La Food & Drugs Administration, autorité régulatrice des produits de santé aux Etats-Unis, vient d’autoriser la commercialisation de l’eskétamine dans le traitement des troubles dépressifs. Retour sur ce « nouveau médicament », issu d’une molécule bien connue, avec le Pr Philippe Fossati (APHP-Sorbonne Université), chef du service de psychiatrie adulte à l’Hôpital de la Pitié Salpêtrière-APHP et responsable d’une équipe de recherche à l’Institut du Cerveau – ICM.
La FDA vient d’autoriser la commercialisation de l’eskétamine, un spray nasal pour le traitement de la dépression. En quoi consiste ce médicament ?
La kétamine, dont est dérivée l’eskétamine, est un produit bien connu en médecine. C’est un anesthésique couramment utilisé qui a montré un effet sur la dépression résistante, lorsque plusieurs lignes de traitements ont été testées sans efficacité. Nous avions conduit une méta-analyse des essais cliniques incluant la kétamine (Meta-analysis of short- and mid-term efficacy of ketamine in unipolar and bipolar depression - PubMed (nih.gov) montrant son effet très rapide, en quelques heures seulement, dans les troubles dépressifs unipolaires et bipolaires. L’effet est bien sûr suspensif, avec une réapparition des symptômes à 7 jours, mais son impact est bien réel, à la fois pour traiter des symptômes sur lesquels nous ne pouvions agir que de façon relativement lente, les antidépresseurs mettant en moyenne 3 semaines à faire effet, et pour passer de épisodes à haut risque comme les crises suicidaires.
Y a–t-il les risques déjà connus ou envisagés à ce traitement ?

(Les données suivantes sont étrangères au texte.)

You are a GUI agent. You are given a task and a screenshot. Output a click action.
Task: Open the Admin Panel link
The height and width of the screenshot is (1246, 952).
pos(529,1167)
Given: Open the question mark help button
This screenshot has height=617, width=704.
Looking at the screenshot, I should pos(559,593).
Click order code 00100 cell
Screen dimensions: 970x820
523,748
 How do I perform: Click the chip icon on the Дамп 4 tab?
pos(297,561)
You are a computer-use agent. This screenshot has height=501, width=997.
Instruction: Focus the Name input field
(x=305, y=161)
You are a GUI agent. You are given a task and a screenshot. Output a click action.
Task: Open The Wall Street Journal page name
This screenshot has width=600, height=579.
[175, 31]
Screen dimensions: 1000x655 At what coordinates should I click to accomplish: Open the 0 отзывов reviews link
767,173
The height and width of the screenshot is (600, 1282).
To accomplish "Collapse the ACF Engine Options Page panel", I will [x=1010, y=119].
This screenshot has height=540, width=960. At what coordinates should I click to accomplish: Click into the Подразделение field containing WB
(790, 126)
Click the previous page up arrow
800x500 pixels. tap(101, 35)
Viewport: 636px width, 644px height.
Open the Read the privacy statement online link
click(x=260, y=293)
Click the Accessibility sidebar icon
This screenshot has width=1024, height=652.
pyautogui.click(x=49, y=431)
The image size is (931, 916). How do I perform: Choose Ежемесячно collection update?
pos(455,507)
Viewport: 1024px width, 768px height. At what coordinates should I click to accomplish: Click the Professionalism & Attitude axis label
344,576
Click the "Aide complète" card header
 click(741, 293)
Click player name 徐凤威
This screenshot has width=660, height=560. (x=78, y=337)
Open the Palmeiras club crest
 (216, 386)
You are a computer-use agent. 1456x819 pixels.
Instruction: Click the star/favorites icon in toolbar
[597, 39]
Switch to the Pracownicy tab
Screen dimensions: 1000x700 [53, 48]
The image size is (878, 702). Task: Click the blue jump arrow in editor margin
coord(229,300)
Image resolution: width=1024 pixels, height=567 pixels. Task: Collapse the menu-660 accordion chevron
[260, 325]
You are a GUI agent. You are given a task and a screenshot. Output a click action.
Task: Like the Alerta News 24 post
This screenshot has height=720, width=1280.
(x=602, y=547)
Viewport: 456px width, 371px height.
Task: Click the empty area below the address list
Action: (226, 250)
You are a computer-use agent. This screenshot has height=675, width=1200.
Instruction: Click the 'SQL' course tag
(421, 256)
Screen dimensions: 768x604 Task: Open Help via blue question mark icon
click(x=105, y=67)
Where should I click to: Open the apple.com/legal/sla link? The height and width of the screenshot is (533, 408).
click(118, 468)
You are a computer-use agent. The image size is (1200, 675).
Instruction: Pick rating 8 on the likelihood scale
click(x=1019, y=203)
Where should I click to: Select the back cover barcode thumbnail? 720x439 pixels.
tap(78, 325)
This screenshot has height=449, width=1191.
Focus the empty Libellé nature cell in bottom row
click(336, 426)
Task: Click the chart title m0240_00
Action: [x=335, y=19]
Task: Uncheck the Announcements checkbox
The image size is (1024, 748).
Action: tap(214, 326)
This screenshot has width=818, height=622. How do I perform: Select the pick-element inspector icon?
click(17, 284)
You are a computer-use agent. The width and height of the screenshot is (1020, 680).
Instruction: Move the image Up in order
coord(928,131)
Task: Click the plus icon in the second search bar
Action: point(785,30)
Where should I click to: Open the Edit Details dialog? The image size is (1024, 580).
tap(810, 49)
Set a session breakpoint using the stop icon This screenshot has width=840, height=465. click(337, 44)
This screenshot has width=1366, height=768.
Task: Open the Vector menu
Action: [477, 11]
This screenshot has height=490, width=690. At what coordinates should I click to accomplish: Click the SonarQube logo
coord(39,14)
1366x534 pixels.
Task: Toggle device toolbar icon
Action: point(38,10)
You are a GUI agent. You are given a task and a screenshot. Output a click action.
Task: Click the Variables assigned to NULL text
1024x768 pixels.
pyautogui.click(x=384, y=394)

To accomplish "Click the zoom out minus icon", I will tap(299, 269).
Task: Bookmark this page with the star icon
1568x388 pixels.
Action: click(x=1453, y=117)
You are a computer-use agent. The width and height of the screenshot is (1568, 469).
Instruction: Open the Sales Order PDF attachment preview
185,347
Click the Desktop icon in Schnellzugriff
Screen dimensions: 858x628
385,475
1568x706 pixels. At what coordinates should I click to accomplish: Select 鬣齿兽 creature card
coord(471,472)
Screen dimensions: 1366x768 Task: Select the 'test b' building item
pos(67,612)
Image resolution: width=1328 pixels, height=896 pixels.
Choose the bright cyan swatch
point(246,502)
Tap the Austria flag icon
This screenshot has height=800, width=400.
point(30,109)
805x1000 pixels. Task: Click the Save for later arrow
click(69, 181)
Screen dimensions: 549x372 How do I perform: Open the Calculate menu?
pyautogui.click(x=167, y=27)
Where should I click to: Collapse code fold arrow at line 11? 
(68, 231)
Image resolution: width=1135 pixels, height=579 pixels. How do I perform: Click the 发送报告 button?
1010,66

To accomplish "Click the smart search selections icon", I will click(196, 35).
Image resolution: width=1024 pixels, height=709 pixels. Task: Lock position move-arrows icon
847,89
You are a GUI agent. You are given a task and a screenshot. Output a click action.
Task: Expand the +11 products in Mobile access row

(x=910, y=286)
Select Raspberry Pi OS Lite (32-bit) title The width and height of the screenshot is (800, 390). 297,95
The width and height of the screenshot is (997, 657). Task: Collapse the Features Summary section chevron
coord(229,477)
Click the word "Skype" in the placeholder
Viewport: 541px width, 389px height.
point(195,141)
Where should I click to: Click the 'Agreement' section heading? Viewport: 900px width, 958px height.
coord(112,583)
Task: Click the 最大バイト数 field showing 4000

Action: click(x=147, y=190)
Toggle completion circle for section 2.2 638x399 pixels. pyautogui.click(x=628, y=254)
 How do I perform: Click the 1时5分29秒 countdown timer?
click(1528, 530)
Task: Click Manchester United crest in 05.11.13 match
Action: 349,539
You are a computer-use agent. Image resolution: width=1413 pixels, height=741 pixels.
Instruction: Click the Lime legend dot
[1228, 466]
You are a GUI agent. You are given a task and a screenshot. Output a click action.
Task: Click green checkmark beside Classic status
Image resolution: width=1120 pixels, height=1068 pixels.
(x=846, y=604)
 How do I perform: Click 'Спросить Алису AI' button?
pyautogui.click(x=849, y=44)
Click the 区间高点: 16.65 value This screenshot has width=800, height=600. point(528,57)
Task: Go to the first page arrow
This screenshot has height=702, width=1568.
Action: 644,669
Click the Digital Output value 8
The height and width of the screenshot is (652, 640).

La kétamine comme l’eskétamine sont des produits bien tolérés mais qui nécessitent une surveillance au moment de l’administration, de la tension artérielle notamment. Il ne faut pas oublier que la kétamine est aussi utilisée comme une drogue « récréative » pour ces effets « planants ». Il est donc nécessaire d’être présent auprès des patients si des effets psychodysleptiques apparaissent car cela peut être angoissant. Actuellement, la kétamine s’administre sous forme de perfusion et requiert donc une prise en charge dans un service hospitalier. L’eskétamine, bien que son mode d’administration, un spray nasal, semble plus « simple », doit répondre aux mêmes exigences.
Quelles perspectives ouvrent ce type de traitement ?
C’est un signal d’espoir, même si ce n’est pas la panacée. Il permet de renouveler les approches thérapeutiques vis-à-vis de la dépression. Je vois deux perspectives importantes suggérées par ces nouveaux traitements. D’abord, un impact inévitable sur l’organisation des soins. La voie d’administration nouvelle de l’eskétamine entraine des conditions de prise en charge particulières. Les médecins pourront prescrire ce traitement, mais la plupart n’auront pas les moyens de les délivrer et devront se rapprocher des services hospitaliers. Cela va nécessiter pour nous de développer des activités ambulatoires ou d’hôpital de jour pour administrer ces traitements, que nous n’avons pas actuellement en France. Le service de psychiatrie de l’hôpital de la Pitié-Salpêtrière, en lien avec l’Institut du Cerveau et de la Moelle épinière (Institut du Cerveau – ICM), a commencé à développer ces nouvelles organisations. C’est un vraiment changement de paradigme dans l’idée du traitement de la dépression et je pense que nous n’en mesurons pas encore toutes les conséquences.
La deuxième perspective que j’entrevois, et qui a déjà commencé aux Etats-Unis, est le développement de nouvelles méthodologies de recherche. Au sein du NIMH (National Institute of Mental Health, USA) des programmes de recherche clinique utilisent la kétamine ou d’autres dérivées, pour étudier les signaux antidépresseurs qui peuvent y être associés, mettre en évidence de nouveaux marqueurs biologiques. Nous avons un modèle similaire à l’Institut du Cerveau – ICM avec Neurotrials, l’unité de développement clinique précoce, sur lequel nous pourrons nous appuyer pour développer de telles approches dans le futur.
Comment voyez-vous l’utilisation de ce type de traitement dans les prochaines années ?
Ce type de traitement ouvre de nouveaux champs de recherche clinique et va avoir un impact sur l’organisation des soins, c’est certain. Les premiers essais vont débuter très prochainement en France. Cependant, il n’a pas vocation à remplacer les autres traitements disponibles, qu’ils soient médicamenteux, physiques ou psychothérapeutiques. Ce sont deux choses différentes et complémentaires.